If you enable the optional Slack integration, notification data is sent to your organization's existing Slack workspace. This is governed by your own agreement with Slack.
Sentry processes error and performance data to help us identify and fix bugs. When errors occur, Sentry may record a short session replay to help us understand what happened. This data is retained for 90 days.
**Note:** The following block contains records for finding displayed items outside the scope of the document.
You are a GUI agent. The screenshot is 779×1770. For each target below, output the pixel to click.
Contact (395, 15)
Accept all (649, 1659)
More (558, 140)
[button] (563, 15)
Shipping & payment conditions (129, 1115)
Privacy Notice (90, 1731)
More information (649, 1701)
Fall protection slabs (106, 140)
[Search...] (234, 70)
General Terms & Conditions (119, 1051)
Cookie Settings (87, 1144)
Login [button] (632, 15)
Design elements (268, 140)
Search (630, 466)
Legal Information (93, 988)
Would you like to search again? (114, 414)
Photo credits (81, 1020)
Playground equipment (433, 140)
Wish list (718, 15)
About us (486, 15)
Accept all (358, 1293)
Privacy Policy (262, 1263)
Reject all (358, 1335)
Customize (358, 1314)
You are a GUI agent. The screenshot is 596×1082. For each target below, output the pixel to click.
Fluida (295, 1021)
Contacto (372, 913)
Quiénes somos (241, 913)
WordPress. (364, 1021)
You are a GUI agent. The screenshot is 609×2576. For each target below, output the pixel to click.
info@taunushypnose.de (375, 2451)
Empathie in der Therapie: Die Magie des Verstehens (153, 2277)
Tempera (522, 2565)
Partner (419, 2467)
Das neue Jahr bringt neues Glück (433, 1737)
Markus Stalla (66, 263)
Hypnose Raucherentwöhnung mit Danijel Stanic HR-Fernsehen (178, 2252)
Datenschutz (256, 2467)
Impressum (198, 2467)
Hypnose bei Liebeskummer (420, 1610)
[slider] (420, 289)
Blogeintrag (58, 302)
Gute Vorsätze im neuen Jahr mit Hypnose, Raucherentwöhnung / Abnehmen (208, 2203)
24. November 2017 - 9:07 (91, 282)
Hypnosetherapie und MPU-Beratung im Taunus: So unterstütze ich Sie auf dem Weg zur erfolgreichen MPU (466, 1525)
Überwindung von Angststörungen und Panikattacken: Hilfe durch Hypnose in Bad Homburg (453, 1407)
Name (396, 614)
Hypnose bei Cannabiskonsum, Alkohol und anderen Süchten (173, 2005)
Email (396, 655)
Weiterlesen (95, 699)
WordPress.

See Sentry's privacy policy.
6. Data sharing and visibility
Within the team
Team leaders have access to their own results and a defined set of key metrics for each team member (e.g., position along a scale).
The purpose is to provide a holistic view of the team's strengths and challenges, and to support learning and development within the team.
Access is limited to team leaders, and the information is not used for HR purposes such as disciplinary actions or individual performance reviews.
Reports
Aggregated team reports show averages, variations, and any "singletons" (unique outliers).
External parties
We do not sell personal data. Information is only shared if legally required, or when you expressly request it.
7. Retention periods and deletion
| Data Type | Active Account | After Account Deletion |
|---|---|---|
| Identifying Data | As long as the account exists | Deleted within 30 days |
| Response and Log Data | As long as the account exists | Pseudonymized and deleted within 90 days |
| Backups | Rolling 30-day backup | Overwritten continuously |
| Fully Anonymized Data | Unlimited (cannot be linked to individuals) | Retained |
8. Security measures
- Encryption of data in transit (TLS 1.2+) and at rest (AES-256).
- Role-based and least-privilege access for employees.
- Regular internal security and source code audits.
- Employee training in privacy and information security.
9. Cookies
We use Google Tag Manager (GTM-KBL4QP7N) to manage cookies on marketing pages. GTM implements Google Consent Mode v2 for GDPR compliance.
| Type | Purpose | Duration |
|---|---|---|
| Necessary | Login, session management | Up to 30 days |
| Functional | Remember language choice/preferences | 6 months |
| Analytics | Google Analytics (via GTM) – Measure traffic, user behavior and site improvement | Up to 2 years |
| Marketing | Google Ads (via GTM) – Conversion tracking and campaign effectiveness | Up to 90 days |
Analytics and marketing cookies are only loaded if you actively consent via the cookie banner on the website. We use Google Consent Mode to respect your consent. You can withdraw consent at any time by deleting cookies in your browser.
10. Your rights
In accordance with GDPR, you have the right to:
- Access (Art. 15)
- Rectification (Art. 16)
- Erasure ("right to be forgotten") (Art. 17)
- Restriction (Art. 18)
- Data Portability (Art. 20, JSON format)
- Object (Art. 21)
- Withdraw Consent (Art. 7)
Complaints can be directed to the Norwegian Data Protection Authority (www.datatilsynet.no).
Send requests via email: personvern@kioo.no. We typically respond within two business days.
11. Data breach notification
In the event of a breach that may pose a risk to your rights or freedoms, we will notify the Data Protection Authority and affected users within 72 hours (Art. 33–34 GDPR).
12. Changes to this policy
Major changes will be announced via email and a banner in the service at least 14 days before they take effect.
The latest version is always available at kioo.no/privacypolicy.